## Document

▬▬▬

21L’intérêt des autorités catalanes pour cet approvisionnement apparaît en tout cas clairement dans les relations diplomatiques avec les sultanats mérinide et abdelwadide, et dans les accords de paix. La présence de clauses céréalières est déjà attestée, nous l’avons vu, dans les traités signés avec l’Ifrīqiya au xiiie siècle. Elles prennent néanmoins une importance particulière dans ceux passés par la couronne d’Aragon ou le royaume indépendant de Majorque. Déjà le traité conclu en 1286 entre Barcelone et Tlemcen prévoit que le roi d’Aragon, s’il en a besoin, pourra acheter des vivres dans les États du sultan et les exporter en franchise105. Cette clause figure dans le deuxième article, et est la seule de nature économique, tout le reste du document portant sur le statut de la milice catalane en terre musulmane qui est le principal objet de l’accord. Dans le traité signé avec Fès en 1309, dirigé conte la ville rebelle de Ceuta, le sultan s’engage à verser gracieusement au roi d’Aragon plusieurs milliers de mesures de grains et à permettre aux sujets du roi d’exporter eux-mêmes ces grains106. La Catalogne traverse alors une période difficile, et une ordonnance municipale de Barcelone interdit en 1301 toute exportation de blé107. Le Conseil de la ville profite des bonnes relations diplomatiques avec les Mérinides pour demander au sultan d’autoriser les marchands à acheter du blé dans ses terres, au prix habituel de trois dinars le cafiz, et déploie une intense activité auprès de personnes d’influence, notamment l’ambassadeur Bernat de Sarria, habilité à traiter de la question du blé108.
22Ce commerce des céréales répond à des besoins du marché, notamment en période de disette, mais son caractère stratégique rend ses mécanismes plus complexes, liés étroitement à des considérations politiques. L’exportation de céréales est en effet l’affaire du pouvoir qui intervient fortement, voire exerce un monopole sur leur commercialisation — bien que la preuve d’un tel monopole n’apparaisse pas pour le Maghreb. Le souverain se livre parfois lui-même à ce trafic, comme en 1315 lorsque le sultan de Tlemcen expédie du blé d’Oran ou de Hunayn à Dellys, sur un navire majorquin109. Ce rôle s’explique en partie par les capacités propres des souverains, qui prélèvent une partie de l’impôt en nature110, mais aussi par le caractère politiquement sensible de ce commerce. Considéré comme un produit stratégique, le blé fait l’objet de prohibitions de part et d’autre, et son exportation présente un risque politique pour le pouvoir : en 1360 le sultan de Tlemcen écrit au roi d’Aragon pour lui rappeler que ses sujets ont toujours été bien traités dans ses États et qu’il a permis les exportations de grains, « à cause desquelles nous nous exposons à de graves problèmes vis-à-vis de notre religion111 ». Ces exportations sont encadrées par les accords de paix, qui fixent des conditions, particulièrement en cas de disette, voire les interdisent, comme celui de 1339 entre Majorque et le Mérinide Abū l-Ḥasan qui prohibe l’exportation de céréales, d’armes, de chevaux — mais aussi, plus curieusement, de peaux salées et tannées de bovins et caprins112. Mais d’autres éléments entrent en considération, parmi lesquels les intérêts économiques et surtout politiques des souverains, qui en font une arme de négociation avec les puissances chrétiennes, non sans résistance parfois de leurs sujets. En 1336 par exemple, les habitants de Collo empêchent des marchands catalans d’acheter du blé (alors que le gouverneur de Constantine avait donné son autorisation d’exporter) car celui-ci manque dans la région113.

▬▬▬

## Consigne donnée 1
Recopiez à l'identique, dans les enregistrements ci-dessous, les lignes situées entre celle qui contient "Task: Expand the Identity Store tree node" et celle qui contient "Action: pos(136,34)", ces deux lignes comprises.

## Extraits de données
▬▬▬

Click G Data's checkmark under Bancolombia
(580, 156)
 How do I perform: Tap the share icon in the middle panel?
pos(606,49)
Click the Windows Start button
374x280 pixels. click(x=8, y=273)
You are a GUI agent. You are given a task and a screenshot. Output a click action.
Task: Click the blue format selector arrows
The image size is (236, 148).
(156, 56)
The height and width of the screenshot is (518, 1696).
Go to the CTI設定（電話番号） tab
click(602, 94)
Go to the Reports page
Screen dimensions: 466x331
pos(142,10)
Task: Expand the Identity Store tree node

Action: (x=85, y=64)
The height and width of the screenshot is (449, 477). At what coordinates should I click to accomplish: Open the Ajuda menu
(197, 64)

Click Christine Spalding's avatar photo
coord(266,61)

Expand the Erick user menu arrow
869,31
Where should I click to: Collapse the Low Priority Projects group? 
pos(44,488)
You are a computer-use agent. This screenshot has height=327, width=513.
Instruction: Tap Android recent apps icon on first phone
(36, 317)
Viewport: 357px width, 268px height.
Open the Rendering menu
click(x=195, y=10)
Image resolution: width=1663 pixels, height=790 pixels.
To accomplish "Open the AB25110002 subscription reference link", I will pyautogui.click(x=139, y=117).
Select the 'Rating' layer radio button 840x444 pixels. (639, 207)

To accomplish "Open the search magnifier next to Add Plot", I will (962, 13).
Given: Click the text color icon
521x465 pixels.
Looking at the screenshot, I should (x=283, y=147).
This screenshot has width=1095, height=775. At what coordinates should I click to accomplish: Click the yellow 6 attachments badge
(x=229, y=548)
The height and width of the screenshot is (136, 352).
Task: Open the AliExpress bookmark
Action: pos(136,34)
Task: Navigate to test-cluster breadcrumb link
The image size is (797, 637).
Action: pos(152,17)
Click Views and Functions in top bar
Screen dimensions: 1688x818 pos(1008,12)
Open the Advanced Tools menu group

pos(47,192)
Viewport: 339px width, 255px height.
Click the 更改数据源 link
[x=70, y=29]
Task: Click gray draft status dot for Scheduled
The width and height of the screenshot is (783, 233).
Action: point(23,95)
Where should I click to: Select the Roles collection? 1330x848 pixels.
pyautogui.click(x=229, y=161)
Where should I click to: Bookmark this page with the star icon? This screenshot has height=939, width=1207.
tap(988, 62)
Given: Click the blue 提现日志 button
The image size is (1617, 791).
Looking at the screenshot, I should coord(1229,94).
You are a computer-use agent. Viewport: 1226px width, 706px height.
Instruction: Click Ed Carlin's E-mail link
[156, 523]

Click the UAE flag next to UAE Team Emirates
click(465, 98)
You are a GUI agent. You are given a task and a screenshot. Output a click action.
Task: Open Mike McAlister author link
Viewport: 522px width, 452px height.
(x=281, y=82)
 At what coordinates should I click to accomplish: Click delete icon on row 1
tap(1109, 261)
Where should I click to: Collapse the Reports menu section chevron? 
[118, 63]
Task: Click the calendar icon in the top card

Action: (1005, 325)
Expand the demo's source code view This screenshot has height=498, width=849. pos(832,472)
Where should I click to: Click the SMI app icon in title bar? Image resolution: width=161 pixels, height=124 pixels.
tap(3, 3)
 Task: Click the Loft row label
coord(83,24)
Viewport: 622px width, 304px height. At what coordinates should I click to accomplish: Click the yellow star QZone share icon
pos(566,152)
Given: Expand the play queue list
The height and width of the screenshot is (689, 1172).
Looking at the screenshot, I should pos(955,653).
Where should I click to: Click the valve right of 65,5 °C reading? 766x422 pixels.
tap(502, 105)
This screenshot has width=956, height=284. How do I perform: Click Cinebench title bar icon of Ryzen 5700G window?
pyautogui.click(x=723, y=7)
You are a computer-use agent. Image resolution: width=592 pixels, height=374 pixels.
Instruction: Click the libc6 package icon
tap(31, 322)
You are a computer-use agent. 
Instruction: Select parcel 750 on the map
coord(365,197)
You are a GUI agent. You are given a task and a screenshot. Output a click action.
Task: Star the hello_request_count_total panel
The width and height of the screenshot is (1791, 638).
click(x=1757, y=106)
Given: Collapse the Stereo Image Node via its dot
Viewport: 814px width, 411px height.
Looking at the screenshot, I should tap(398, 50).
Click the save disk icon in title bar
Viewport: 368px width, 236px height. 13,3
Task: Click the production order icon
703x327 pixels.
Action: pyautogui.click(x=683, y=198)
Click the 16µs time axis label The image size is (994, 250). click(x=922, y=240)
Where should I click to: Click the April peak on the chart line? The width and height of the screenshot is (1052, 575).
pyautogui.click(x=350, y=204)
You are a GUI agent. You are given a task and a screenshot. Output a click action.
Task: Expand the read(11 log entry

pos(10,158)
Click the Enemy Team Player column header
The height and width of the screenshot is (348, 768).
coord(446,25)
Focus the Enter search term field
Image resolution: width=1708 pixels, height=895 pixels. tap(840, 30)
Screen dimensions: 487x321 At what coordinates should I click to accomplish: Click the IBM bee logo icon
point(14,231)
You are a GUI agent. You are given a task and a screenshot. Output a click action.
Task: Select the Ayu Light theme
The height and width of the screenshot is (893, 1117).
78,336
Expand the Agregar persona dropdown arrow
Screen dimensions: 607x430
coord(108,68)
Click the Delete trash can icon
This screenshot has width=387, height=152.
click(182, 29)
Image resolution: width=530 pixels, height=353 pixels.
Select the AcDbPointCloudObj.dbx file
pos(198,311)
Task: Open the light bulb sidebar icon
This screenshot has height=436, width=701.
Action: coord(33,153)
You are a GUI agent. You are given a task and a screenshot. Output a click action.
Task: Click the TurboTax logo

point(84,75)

▬▬▬

## Consigne donnée 2
Prolongez le texte sur le commerce des céréales entre la couronne d'Aragon et le Maghreb, en partant de sa dernière phrase.

## Corrigé de l'exercice 1
Task: Expand the Identity Store tree node

Action: (x=85, y=64)
The height and width of the screenshot is (449, 477). At what coordinates should I click to accomplish: Open the Ajuda menu
(197, 64)

Click Christine Spalding's avatar photo
coord(266,61)

Expand the Erick user menu arrow
869,31
Where should I click to: Collapse the Low Priority Projects group? 
pos(44,488)
You are a computer-use agent. This screenshot has height=327, width=513.
Instruction: Tap Android recent apps icon on first phone
(36, 317)
Viewport: 357px width, 268px height.
Open the Rendering menu
click(x=195, y=10)
Image resolution: width=1663 pixels, height=790 pixels.
To accomplish "Open the AB25110002 subscription reference link", I will pyautogui.click(x=139, y=117).
Select the 'Rating' layer radio button 840x444 pixels. (639, 207)

To accomplish "Open the search magnifier next to Add Plot", I will (962, 13).
Given: Click the text color icon
521x465 pixels.
Looking at the screenshot, I should (x=283, y=147).
This screenshot has width=1095, height=775. At what coordinates should I click to accomplish: Click the yellow 6 attachments badge
(x=229, y=548)
The height and width of the screenshot is (136, 352).
Task: Open the AliExpress bookmark
Action: pos(136,34)

## Corrigé de l'exercice 2
23Parmi les régions méditerranéennes exportatrices de céréales, le Maghreb occupe donc une place importante, mais pas exclusive, pour la couronne d’Aragon (principalement Valence et Majorque, et assez peu Barcelone), et représente davantage un appoint pour les villes italiennes, qui se fournissent plutôt en Sicile ou en Romanie. Il en résulte que ce sont surtout les régions occidentales qui sont exportatrices à destination de l’Europe. De même, il existe un commerce intra-maghrébin, que décrivent les géographes pour les siècles précédents, et qui est surtout connu pour les périodes plus tardives par les mentions de transports sur des navires chrétiens ou d’actes de piraterie. Ainsi vers 1320, deux linhs catalans qui ont chargé à Bizerte 1 100 salmes de blé pour Tunis sont pris par des pirates castillans114. Ce commerce se fait parfois entre les sultanats, le plus souvent pour exporter la production de la région oranaise vers l’Ifrīqiya déficitaire : en 1344 Abū Tašfīn négocie avec un Majorquin pour l’envoi de blé de Hunayn à Bougie115, et en 1382 le patron de coca majorquin Pere Pedro embarque à Oran un marchand musulman avec sa cargaison de blé pour les transporter à Bougie116.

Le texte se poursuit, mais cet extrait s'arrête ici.